Malayalam: Pugu, Punnu, Pungam.
Tamil: Kanuga.
Telugu: Ponga.
Description: Nearly evergreen trees, up to 15 m tall with greyish green bark. Leaves imparipinnate, 10-20 cm long; petioles 2-5 cm; leaflets opposite, 5-9, ovate to ovate-elliptic, up to 12 x 7 cm, acute or rounded at base, shortly acuminate at apex; petioles 0.4 – 0.6 cm long; main nerves 6-8 pairs, prominent beneath. Flowers in ca15 cm long, axillary racemes. Calyx campanulate. Corolla 1-1.5 cm long, pinkish-white; standard suborbicular. Petals glabrescent. Stamens 10, monodelphous. The ovary is subsessile, with an incurved style and a capitate stigma. The fruit is an indehiscent pod, obliquely oblong, approximately 6 x 3.5 cm in size, tapered at both ends, and smooth. The seed is solitary and reniform.
Flowering : March – June.
Fruiting : June – December.
Distribution: India: Western Peninsula. Common along river banks up to 1000 m. Often planted near villages and as an avenue tree. Throughout tropical Asia.
Uses:
- The seeds produce a valuable fatty oil commonly utilized for burning. The wood starts off white and ages to a cream color, exhibiting moderate strength but lacking durability. It finds applications in crafting yokes for bullock carts, ploughs, solid cartwheels, rafters for thatched cottages, as well as in the construction of oil mills, furniture, and various small turnery articles. The wood is used as a fuel. The wood ash is reported to be used in dyeing. The stem bark is fibrous and is used for cordage. Leaves are lopped for fodder. The leaves are used as green manure. The dried flowers furnish manure for pot plants. The oil-cake left after expression of oil has high nitrogen content and is mostly used as manure. It is often grown as a roadside avenue tree. The tree is sued for afforestation, especially in water sheds, in drier part of the country.
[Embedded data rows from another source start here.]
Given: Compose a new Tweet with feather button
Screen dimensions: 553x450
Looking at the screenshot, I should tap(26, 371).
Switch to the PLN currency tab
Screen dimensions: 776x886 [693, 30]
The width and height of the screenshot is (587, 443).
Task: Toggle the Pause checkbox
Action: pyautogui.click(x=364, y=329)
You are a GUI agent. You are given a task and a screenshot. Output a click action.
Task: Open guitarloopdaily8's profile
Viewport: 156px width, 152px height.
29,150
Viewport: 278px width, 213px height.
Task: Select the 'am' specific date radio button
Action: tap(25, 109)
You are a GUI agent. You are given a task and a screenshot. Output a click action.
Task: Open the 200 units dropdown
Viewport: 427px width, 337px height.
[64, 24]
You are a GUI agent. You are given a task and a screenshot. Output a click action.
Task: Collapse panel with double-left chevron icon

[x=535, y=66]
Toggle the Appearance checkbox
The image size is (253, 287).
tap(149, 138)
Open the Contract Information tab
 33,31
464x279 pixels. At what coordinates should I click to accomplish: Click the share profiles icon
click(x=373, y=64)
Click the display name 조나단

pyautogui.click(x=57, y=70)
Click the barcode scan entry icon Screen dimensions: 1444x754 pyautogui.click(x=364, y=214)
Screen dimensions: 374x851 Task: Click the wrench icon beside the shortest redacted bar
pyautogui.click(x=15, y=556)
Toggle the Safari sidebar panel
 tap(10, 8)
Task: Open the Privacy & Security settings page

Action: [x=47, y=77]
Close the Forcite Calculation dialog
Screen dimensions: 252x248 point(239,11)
- The seeds yield Pongam oil, which serves various industrial and medicinal purposes, including applications in leather dressing, soap and candle production, as well as for lubrication and illumination. Notably, a spray composed of a two percent solution of pongam oil-resin soap has been reported as effective in combating both the nymph and adult stages of the green bug affecting coffee plants. The plant is a host for lac insects.
- The twigs are used for cleaning teeth. Juice of roots used for cleaning teeth, foul ulcers, strengthening gums and closing fistulous sores; a paste of roots is used as a local application in scrofulous enlargements; juice of roots with coconut milk and lime water used in gonorrhoea; juice of roots by itself can also be given internally in gonorrhoea and urethritis; root rubbed into a paste with rice water is applied locally in enlarged scrotum and scrofulous enlargements; bark given internally in bleeding piles; decoction of the bark useful in beriberi; leaf galactagogue; juice of leaves prescribed in flatulence, dyspepsia, diarrhoea and gonorrhoea; a hot infusion of leaves used as medical bath for relieving rheumatic pains, and in treating foul ulcers and sores; leaves and chitraka (Plumbago zeylanica L.) mixed with pepper and salt are powdered and given with curd in leprosy; powdered seed and rind of pod are valued as febrifuge and tonic and used in bronchitis and whooping-cough; the seeds crushed to a paste are applied over leprous sores, skin diseases and painful rheumatic joints; seed oil (Pongam oil) is applied externally to scabies, herpes, sores, leucoderma and other skin diseases, internally it is used as stomachic and cholagogue in cases of dyspepsia with sluggish liver, mixed in equal parts with lemon or lime juice it is useful in the treatment of rheumatism and psoriasis.
- In Ayurveda the bark, leaf and seed are used in oedema, poisoning, piles, worm infection, leprosy, uterine disorders, wounds, polyuria, diseases of head and stomach disorders. Oil named “Prithvisara Taila” with the expressed oil from the seeds and other ingredients is used in skin diseases and ulcers. An ointment known as “Tiktadya Ghrita” or “Tiktaka Ghritam,” formulated with leaves, fruits, and various other components, is employed for treating ulcers, wounds, and the initial phases of leprosy.